(Entries on where items appear)
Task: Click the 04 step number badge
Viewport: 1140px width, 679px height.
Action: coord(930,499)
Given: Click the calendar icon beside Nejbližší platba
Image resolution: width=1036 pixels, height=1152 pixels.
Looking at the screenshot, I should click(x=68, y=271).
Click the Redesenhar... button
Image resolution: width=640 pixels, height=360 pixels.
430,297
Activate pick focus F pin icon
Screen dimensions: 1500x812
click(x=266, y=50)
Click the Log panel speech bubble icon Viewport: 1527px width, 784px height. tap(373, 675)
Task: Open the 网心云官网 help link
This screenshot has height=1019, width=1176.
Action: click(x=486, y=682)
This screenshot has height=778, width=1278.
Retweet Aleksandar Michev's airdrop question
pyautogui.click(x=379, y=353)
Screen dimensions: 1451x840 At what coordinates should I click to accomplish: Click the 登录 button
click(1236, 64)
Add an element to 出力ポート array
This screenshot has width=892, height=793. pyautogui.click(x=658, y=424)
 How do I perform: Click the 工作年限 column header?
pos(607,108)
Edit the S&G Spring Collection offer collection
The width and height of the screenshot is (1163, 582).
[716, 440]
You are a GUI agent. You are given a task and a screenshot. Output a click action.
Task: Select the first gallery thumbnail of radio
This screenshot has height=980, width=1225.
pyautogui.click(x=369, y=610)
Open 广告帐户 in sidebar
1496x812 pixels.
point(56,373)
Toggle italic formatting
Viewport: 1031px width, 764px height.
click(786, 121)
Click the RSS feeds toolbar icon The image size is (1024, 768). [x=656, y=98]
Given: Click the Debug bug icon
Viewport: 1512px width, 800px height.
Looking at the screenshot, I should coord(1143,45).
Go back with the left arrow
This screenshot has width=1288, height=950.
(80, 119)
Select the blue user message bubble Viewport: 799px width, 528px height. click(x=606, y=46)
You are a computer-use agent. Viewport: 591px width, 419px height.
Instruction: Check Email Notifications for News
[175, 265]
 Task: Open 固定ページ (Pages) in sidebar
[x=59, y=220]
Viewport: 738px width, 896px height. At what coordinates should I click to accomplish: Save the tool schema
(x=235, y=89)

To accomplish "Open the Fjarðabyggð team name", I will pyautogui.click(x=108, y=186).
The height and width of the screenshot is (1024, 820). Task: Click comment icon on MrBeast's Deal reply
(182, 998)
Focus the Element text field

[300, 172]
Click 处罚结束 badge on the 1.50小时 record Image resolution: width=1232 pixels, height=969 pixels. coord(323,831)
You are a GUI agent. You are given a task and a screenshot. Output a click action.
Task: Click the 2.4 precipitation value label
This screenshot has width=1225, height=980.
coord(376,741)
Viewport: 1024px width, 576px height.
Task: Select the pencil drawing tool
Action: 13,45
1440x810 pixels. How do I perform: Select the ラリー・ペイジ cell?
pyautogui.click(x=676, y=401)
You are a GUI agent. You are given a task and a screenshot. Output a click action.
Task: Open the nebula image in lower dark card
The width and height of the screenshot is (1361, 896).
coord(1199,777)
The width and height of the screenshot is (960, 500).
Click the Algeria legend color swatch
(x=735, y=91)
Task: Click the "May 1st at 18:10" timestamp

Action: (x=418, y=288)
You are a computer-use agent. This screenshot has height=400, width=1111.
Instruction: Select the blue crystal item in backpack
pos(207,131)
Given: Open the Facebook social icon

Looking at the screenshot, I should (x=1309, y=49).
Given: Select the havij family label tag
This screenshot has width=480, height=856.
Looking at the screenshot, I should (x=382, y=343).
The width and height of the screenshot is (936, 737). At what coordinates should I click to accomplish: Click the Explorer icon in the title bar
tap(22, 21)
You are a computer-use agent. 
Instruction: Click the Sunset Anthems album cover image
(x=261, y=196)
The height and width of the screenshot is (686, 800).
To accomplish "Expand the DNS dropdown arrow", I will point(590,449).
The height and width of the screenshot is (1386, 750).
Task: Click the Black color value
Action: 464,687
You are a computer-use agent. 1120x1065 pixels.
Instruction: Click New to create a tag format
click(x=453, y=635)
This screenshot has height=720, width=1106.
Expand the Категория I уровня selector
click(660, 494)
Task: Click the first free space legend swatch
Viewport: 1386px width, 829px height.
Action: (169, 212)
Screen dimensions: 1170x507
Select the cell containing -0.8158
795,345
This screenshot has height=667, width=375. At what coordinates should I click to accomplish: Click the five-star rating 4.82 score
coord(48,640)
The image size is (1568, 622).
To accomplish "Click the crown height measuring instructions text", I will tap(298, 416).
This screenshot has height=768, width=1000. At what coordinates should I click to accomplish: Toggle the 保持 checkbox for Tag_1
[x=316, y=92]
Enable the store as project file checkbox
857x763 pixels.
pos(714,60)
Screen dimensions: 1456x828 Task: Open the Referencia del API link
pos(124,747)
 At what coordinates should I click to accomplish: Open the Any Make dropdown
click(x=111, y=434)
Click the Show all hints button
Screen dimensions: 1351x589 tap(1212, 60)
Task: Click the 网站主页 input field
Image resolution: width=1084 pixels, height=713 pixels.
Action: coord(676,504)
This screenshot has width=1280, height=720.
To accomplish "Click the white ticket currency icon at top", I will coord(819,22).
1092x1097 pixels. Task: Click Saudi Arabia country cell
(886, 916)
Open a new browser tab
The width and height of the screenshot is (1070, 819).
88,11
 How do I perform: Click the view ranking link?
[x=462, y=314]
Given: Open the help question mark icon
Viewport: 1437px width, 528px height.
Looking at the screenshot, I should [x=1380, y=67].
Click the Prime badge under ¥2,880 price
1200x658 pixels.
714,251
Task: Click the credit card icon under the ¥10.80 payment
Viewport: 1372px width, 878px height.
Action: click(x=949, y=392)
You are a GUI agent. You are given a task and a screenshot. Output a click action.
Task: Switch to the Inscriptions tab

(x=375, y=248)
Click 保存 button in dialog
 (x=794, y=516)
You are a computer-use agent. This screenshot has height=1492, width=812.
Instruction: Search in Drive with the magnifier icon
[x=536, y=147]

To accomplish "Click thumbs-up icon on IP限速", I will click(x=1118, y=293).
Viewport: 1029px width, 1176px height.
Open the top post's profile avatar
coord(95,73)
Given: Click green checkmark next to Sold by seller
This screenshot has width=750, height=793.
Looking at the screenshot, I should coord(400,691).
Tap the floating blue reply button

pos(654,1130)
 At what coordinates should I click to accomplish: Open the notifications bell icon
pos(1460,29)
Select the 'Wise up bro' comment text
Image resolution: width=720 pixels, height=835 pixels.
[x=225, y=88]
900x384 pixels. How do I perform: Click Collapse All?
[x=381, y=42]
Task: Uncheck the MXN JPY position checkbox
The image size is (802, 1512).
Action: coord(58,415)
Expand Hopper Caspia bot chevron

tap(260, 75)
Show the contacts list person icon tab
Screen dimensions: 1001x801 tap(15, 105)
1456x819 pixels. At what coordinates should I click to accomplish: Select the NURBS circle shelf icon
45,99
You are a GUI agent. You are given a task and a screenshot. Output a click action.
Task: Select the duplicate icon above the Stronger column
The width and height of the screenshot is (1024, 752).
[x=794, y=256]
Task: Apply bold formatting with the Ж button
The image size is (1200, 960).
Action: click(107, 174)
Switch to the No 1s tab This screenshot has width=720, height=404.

=== STATED EXERCISE ===
Give all the records again with "Retweet" replaced by "Repost", leaving everything else unchanged.

=== THE RESULT ===
Task: Click the 04 step number badge
Viewport: 1140px width, 679px height.
Action: coord(930,499)
Given: Click the calendar icon beside Nejbližší platba
Image resolution: width=1036 pixels, height=1152 pixels.
Looking at the screenshot, I should click(x=68, y=271).
Click the Redesenhar... button
Image resolution: width=640 pixels, height=360 pixels.
430,297
Activate pick focus F pin icon
Screen dimensions: 1500x812
click(x=266, y=50)
Click the Log panel speech bubble icon Viewport: 1527px width, 784px height. tap(373, 675)
Task: Open the 网心云官网 help link
This screenshot has height=1019, width=1176.
Action: click(x=486, y=682)
This screenshot has height=778, width=1278.
Repost Aleksandar Michev's airdrop question
pyautogui.click(x=379, y=353)
Screen dimensions: 1451x840 At what coordinates should I click to accomplish: Click the 登录 button
click(1236, 64)
Add an element to 出力ポート array
This screenshot has width=892, height=793. pyautogui.click(x=658, y=424)
 How do I perform: Click the 工作年限 column header?
pos(607,108)
Edit the S&G Spring Collection offer collection
The width and height of the screenshot is (1163, 582).
[716, 440]
You are a GUI agent. You are given a task and a screenshot. Output a click action.
Task: Select the first gallery thumbnail of radio
This screenshot has height=980, width=1225.
pyautogui.click(x=369, y=610)
Open 广告帐户 in sidebar
1496x812 pixels.
point(56,373)
Toggle italic formatting
Viewport: 1031px width, 764px height.
click(786, 121)
Click the RSS feeds toolbar icon The image size is (1024, 768). [x=656, y=98]
Given: Click the Debug bug icon
Viewport: 1512px width, 800px height.
Looking at the screenshot, I should coord(1143,45).
Go back with the left arrow
This screenshot has width=1288, height=950.
(80, 119)
Select the blue user message bubble Viewport: 799px width, 528px height. click(x=606, y=46)
You are a computer-use agent. Viewport: 591px width, 419px height.
Instruction: Check Email Notifications for News
[175, 265]
 Task: Open 固定ページ (Pages) in sidebar
[x=59, y=220]
Viewport: 738px width, 896px height. At what coordinates should I click to accomplish: Save the tool schema
(x=235, y=89)

To accomplish "Open the Fjarðabyggð team name", I will pyautogui.click(x=108, y=186).
The height and width of the screenshot is (1024, 820). Task: Click comment icon on MrBeast's Deal reply
(182, 998)
Focus the Element text field

[300, 172]
Click 处罚结束 badge on the 1.50小时 record Image resolution: width=1232 pixels, height=969 pixels. coord(323,831)
You are a GUI agent. You are given a task and a screenshot. Output a click action.
Task: Click the 2.4 precipitation value label
This screenshot has width=1225, height=980.
coord(376,741)
Viewport: 1024px width, 576px height.
Task: Select the pencil drawing tool
Action: 13,45
1440x810 pixels. How do I perform: Select the ラリー・ペイジ cell?
pyautogui.click(x=676, y=401)
You are a GUI agent. You are given a task and a screenshot. Output a click action.
Task: Open the nebula image in lower dark card
The width and height of the screenshot is (1361, 896).
coord(1199,777)
The width and height of the screenshot is (960, 500).
Click the Algeria legend color swatch
(x=735, y=91)
Task: Click the "May 1st at 18:10" timestamp

Action: (x=418, y=288)
You are a computer-use agent. This screenshot has height=400, width=1111.
Instruction: Select the blue crystal item in backpack
pos(207,131)
Given: Open the Facebook social icon

Looking at the screenshot, I should (x=1309, y=49).
Given: Select the havij family label tag
This screenshot has width=480, height=856.
Looking at the screenshot, I should (x=382, y=343).
The width and height of the screenshot is (936, 737). At what coordinates should I click to accomplish: Click the Explorer icon in the title bar
tap(22, 21)
You are a computer-use agent. 
Instruction: Click the Sunset Anthems album cover image
(x=261, y=196)
The height and width of the screenshot is (686, 800).
To accomplish "Expand the DNS dropdown arrow", I will point(590,449).
The height and width of the screenshot is (1386, 750).
Task: Click the Black color value
Action: 464,687
You are a computer-use agent. 1120x1065 pixels.
Instruction: Click New to create a tag format
click(x=453, y=635)
This screenshot has height=720, width=1106.
Expand the Категория I уровня selector
click(660, 494)
Task: Click the first free space legend swatch
Viewport: 1386px width, 829px height.
Action: (169, 212)
Screen dimensions: 1170x507
Select the cell containing -0.8158
795,345
This screenshot has height=667, width=375. At what coordinates should I click to accomplish: Click the five-star rating 4.82 score
coord(48,640)
The image size is (1568, 622).
To accomplish "Click the crown height measuring instructions text", I will tap(298, 416).
This screenshot has height=768, width=1000. At what coordinates should I click to accomplish: Toggle the 保持 checkbox for Tag_1
[x=316, y=92]
Enable the store as project file checkbox
857x763 pixels.
pos(714,60)
Screen dimensions: 1456x828 Task: Open the Referencia del API link
pos(124,747)
 At what coordinates should I click to accomplish: Open the Any Make dropdown
click(x=111, y=434)
Click the Show all hints button
Screen dimensions: 1351x589 tap(1212, 60)
Task: Click the 网站主页 input field
Image resolution: width=1084 pixels, height=713 pixels.
Action: coord(676,504)
This screenshot has width=1280, height=720.
To accomplish "Click the white ticket currency icon at top", I will coord(819,22).
1092x1097 pixels. Task: Click Saudi Arabia country cell
(886, 916)
Open a new browser tab
The width and height of the screenshot is (1070, 819).
88,11
 How do I perform: Click the view ranking link?
[x=462, y=314]
Given: Open the help question mark icon
Viewport: 1437px width, 528px height.
Looking at the screenshot, I should [x=1380, y=67].
Click the Prime badge under ¥2,880 price
1200x658 pixels.
714,251
Task: Click the credit card icon under the ¥10.80 payment
Viewport: 1372px width, 878px height.
Action: click(x=949, y=392)
You are a GUI agent. You are given a task and a screenshot. Output a click action.
Task: Switch to the Inscriptions tab

(x=375, y=248)
Click 保存 button in dialog
 (x=794, y=516)
You are a computer-use agent. This screenshot has height=1492, width=812.
Instruction: Search in Drive with the magnifier icon
[x=536, y=147]

To accomplish "Click thumbs-up icon on IP限速", I will click(x=1118, y=293).
Viewport: 1029px width, 1176px height.
Open the top post's profile avatar
coord(95,73)
Given: Click green checkmark next to Sold by seller
This screenshot has width=750, height=793.
Looking at the screenshot, I should coord(400,691).
Tap the floating blue reply button

pos(654,1130)
 At what coordinates should I click to accomplish: Open the notifications bell icon
pos(1460,29)
Select the 'Wise up bro' comment text
Image resolution: width=720 pixels, height=835 pixels.
[x=225, y=88]
900x384 pixels. How do I perform: Click Collapse All?
[x=381, y=42]
Task: Uncheck the MXN JPY position checkbox
The image size is (802, 1512).
Action: coord(58,415)
Expand Hopper Caspia bot chevron

tap(260, 75)
Show the contacts list person icon tab
Screen dimensions: 1001x801 tap(15, 105)
1456x819 pixels. At what coordinates should I click to accomplish: Select the NURBS circle shelf icon
45,99
You are a GUI agent. You are given a task and a screenshot. Output a click action.
Task: Select the duplicate icon above the Stronger column
The width and height of the screenshot is (1024, 752).
[x=794, y=256]
Task: Apply bold formatting with the Ж button
The image size is (1200, 960).
Action: click(107, 174)
Switch to the No 1s tab This screenshot has width=720, height=404.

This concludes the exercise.